Falling asleep or states of subconsciousness does not stop the mind from making its own fictional images. These seem like sensations just like those received from human eyes. But, how do we define these visual sensations biologically?
In terms of visual function, the low-tier primary visual cortex and high-tier frontal cortex are inactivated. The activity of the intermediate ventral stream and limbic regions are increased, apparently uncoupling low- and high-level vision processing from the system.
The sleep stage where visualizations (dreaming) occur is called the rapid-eye movement (REM) sleep.
Brain imaging studies have shown pronounced effects of REM sleep on the functioning of the visual system.
In the awake state, the primary visual cortex (V1, or striate cortex) is activated, which is mainly concerned with low-level visual processing such as contrast perception. This cortical region in turn projects to higher-level (extrastriate) regions for more complex processing of visual information.

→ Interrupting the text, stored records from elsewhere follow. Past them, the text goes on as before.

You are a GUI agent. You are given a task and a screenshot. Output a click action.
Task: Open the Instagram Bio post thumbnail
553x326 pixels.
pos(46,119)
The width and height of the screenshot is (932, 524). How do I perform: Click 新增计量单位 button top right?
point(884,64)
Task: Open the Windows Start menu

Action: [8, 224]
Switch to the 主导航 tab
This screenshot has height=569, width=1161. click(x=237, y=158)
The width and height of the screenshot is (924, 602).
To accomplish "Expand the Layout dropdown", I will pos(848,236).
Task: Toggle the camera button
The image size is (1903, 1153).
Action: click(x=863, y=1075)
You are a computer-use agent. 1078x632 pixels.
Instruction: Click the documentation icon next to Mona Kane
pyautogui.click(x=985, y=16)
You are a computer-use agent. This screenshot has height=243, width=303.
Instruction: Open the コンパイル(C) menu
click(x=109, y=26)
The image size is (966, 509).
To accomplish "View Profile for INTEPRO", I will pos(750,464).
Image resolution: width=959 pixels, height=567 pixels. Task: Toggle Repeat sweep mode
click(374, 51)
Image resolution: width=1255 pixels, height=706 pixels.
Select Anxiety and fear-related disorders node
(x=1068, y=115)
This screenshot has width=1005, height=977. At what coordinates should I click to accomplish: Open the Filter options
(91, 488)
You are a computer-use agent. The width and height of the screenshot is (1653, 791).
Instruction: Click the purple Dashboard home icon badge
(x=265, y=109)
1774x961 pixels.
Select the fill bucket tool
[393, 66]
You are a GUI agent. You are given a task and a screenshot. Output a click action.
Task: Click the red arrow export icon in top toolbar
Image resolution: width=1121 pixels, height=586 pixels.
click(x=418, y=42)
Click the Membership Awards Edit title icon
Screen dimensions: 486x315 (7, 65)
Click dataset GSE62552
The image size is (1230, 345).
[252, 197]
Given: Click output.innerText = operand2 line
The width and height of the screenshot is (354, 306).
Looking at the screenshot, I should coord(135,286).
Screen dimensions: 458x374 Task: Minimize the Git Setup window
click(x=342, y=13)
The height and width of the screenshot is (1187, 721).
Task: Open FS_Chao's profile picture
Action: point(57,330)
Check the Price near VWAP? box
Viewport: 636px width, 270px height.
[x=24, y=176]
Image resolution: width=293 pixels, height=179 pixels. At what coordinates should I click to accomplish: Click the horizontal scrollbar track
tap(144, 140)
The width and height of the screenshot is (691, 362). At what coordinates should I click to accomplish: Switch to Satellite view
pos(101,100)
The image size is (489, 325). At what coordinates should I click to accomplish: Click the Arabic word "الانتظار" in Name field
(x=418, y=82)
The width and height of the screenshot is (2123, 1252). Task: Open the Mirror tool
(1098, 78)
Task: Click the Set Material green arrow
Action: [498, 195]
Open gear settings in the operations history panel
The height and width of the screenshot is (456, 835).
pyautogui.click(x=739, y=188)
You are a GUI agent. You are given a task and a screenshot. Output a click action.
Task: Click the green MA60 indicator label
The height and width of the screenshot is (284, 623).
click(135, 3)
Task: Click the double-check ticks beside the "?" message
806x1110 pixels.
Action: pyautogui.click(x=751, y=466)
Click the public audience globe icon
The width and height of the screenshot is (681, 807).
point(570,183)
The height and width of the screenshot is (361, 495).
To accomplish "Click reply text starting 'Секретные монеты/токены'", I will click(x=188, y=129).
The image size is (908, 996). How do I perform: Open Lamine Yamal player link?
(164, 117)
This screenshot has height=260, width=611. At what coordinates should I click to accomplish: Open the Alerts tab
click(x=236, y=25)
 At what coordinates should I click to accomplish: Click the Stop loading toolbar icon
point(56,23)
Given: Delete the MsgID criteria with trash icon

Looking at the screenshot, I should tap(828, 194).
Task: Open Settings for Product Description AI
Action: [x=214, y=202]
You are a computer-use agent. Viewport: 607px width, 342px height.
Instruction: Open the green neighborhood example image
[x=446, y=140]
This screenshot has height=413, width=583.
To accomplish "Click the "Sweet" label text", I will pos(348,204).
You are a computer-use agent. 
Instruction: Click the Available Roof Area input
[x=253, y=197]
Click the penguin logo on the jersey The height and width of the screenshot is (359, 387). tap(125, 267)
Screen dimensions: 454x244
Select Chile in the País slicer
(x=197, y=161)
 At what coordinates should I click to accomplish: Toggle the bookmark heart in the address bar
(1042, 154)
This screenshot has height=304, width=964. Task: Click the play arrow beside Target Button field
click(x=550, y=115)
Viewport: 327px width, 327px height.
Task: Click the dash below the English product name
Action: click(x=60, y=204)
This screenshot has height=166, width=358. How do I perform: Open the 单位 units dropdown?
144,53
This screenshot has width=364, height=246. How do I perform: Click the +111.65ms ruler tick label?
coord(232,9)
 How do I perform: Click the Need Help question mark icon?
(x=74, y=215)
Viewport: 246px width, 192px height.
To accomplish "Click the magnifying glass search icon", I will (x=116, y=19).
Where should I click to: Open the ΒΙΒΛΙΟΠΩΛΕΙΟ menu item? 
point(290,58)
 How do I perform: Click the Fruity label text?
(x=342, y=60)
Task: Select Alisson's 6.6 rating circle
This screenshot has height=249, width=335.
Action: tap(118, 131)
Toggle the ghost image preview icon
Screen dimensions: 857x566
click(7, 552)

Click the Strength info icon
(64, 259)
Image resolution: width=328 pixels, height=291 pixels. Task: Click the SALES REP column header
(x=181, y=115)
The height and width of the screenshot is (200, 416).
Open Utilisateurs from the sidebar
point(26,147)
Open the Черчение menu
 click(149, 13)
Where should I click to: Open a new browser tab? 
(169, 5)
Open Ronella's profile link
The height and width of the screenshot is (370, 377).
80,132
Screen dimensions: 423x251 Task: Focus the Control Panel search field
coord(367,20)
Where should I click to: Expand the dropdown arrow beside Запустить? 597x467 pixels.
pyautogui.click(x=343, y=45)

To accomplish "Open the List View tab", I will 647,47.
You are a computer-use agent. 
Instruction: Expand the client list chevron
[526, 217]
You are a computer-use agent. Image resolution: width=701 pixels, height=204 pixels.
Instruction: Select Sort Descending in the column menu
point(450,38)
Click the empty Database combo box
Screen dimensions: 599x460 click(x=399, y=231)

During REM sleep, however, a selective activation of extrastriate visual cortices is observed. Particularly the ventral processing stream is activated, which is associated with perception and recognition in the awake state (Deubel et al., 1998). Also the limbic and paralimbic regions are active (the emotional brain centers).
Interestingly, activity in the primary visual cortex (V1) is attenuated, as well as the frontal association areas of the brain. V1 is the primary, most 'primitive' visual cortex, while the frontal association areas are the highest-tier cortex that integrates complex perceptual information across perceptual modalities (Braun et al., 1998).
Overall, this pattern suggests a model of REM sleep where visual association cortices and their paralimbic projections may operate as a closed system dissociated from the regions at either end of the visual hierarchy that mediate interactions with the external world (Braun et al., 1998).